Larry King went out with a bang.
Tonight, on the final episode of "Larry King Live," the veteran newsman, 77, welcomed a slew of guests, including Bill Maher, Ryan Seacrest, Donald Trump, Regis Philbin, Dr. Phil McGraw, Suze Orman and Tony Bennett.
Ryan Seacrest gave King his first two surprises of the night by introducing California Gov. Arnold Schwarzenegger, who proclaimed Thursday "Larry King Day," followed by President Barack Obama, who congratulated King on opening America's eyes beyond their living rooms.
Comedian Fred Armisen dressed as King to "grill" the host, and was followed by news anchors Barbara Walters, Katie Couric, Brian Williams and Diane Sawyer, who presented King with goodbye suspenders.

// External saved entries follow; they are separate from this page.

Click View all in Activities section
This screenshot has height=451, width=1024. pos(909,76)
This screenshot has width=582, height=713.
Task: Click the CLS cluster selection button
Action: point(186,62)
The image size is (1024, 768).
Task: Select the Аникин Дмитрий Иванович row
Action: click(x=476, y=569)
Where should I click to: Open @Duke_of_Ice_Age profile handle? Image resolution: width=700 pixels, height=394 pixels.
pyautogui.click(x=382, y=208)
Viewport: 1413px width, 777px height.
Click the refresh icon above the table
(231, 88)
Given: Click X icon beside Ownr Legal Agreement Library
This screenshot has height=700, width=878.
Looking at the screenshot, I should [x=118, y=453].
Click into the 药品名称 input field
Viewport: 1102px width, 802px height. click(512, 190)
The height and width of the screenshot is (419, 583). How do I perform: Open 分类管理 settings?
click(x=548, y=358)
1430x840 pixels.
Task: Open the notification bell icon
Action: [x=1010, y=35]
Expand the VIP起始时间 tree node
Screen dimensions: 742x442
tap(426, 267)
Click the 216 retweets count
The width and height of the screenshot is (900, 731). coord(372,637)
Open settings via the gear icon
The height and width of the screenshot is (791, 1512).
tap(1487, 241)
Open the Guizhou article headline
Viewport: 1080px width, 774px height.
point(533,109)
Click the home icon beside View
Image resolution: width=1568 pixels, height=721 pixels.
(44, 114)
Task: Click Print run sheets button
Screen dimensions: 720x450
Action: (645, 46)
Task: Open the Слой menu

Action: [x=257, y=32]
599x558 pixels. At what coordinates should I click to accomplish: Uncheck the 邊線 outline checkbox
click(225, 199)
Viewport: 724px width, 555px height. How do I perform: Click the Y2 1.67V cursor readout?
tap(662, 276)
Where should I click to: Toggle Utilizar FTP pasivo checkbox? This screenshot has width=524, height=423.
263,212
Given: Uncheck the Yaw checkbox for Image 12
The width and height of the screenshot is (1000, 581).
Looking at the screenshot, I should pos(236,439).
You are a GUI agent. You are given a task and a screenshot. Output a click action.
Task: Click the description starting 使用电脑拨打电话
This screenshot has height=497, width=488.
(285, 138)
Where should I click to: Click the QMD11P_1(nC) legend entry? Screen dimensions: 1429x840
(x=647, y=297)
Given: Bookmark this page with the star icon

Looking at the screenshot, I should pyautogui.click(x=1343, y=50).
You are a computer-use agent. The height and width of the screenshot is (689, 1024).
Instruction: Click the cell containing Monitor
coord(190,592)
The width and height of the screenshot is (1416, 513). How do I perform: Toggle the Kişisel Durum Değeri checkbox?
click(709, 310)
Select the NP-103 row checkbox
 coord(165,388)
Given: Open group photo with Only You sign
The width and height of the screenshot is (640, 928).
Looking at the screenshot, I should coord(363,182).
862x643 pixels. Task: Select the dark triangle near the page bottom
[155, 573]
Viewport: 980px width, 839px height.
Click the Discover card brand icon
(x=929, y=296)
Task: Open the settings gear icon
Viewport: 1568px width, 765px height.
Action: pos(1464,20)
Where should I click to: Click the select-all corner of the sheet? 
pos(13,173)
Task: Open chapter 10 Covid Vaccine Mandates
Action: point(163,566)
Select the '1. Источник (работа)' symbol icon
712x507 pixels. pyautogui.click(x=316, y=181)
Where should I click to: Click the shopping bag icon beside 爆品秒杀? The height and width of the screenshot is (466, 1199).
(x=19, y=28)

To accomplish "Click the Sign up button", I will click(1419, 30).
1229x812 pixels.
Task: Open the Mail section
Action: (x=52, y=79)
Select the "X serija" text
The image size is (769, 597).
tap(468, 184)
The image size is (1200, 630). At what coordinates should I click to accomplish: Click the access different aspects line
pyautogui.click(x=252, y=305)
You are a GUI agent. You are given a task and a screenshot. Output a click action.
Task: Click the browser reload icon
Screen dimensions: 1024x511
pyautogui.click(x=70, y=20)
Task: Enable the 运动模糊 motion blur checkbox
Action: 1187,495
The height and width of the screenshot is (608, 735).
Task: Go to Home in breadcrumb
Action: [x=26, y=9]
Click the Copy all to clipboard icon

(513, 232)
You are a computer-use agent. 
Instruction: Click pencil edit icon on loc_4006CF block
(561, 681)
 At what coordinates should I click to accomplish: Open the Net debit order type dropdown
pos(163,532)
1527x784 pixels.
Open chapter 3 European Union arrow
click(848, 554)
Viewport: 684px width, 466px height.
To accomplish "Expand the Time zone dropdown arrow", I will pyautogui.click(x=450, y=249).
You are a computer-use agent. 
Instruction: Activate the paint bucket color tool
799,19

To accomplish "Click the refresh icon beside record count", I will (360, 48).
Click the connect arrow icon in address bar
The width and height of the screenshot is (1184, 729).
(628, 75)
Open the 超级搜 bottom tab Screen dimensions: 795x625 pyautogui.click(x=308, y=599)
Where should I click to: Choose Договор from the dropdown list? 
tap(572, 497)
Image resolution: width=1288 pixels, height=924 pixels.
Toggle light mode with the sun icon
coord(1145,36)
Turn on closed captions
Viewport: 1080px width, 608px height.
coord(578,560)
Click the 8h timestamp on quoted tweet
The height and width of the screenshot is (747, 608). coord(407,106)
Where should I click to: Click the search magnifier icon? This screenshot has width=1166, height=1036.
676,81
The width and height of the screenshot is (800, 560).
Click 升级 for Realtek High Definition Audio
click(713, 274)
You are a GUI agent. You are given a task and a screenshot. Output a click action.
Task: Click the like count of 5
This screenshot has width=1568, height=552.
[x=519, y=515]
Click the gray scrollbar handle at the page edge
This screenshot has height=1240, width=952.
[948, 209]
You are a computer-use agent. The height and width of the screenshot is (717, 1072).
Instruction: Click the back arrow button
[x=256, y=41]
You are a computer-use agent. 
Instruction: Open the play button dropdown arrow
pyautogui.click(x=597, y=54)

Former President Bill Clinton -- who has been a guest on "Larry King Live" 28 times -- appeared live from Little Rock, Ark., to wish King a fond farewell.
King noted that although he was leaving his nightly CNN show, he would continue to do specials for CNN and other projects on radio and television.
"You're not going to see me go away," said a teary-eyed King during his final address. "Instead of goodbye, how about so long."
It's the end of an era, especially for King's celebrity guests. For 25 years, his studio has served as a star stomping ground, one of the premier places to tell all after your prison stint, cheating scandal or drug bust.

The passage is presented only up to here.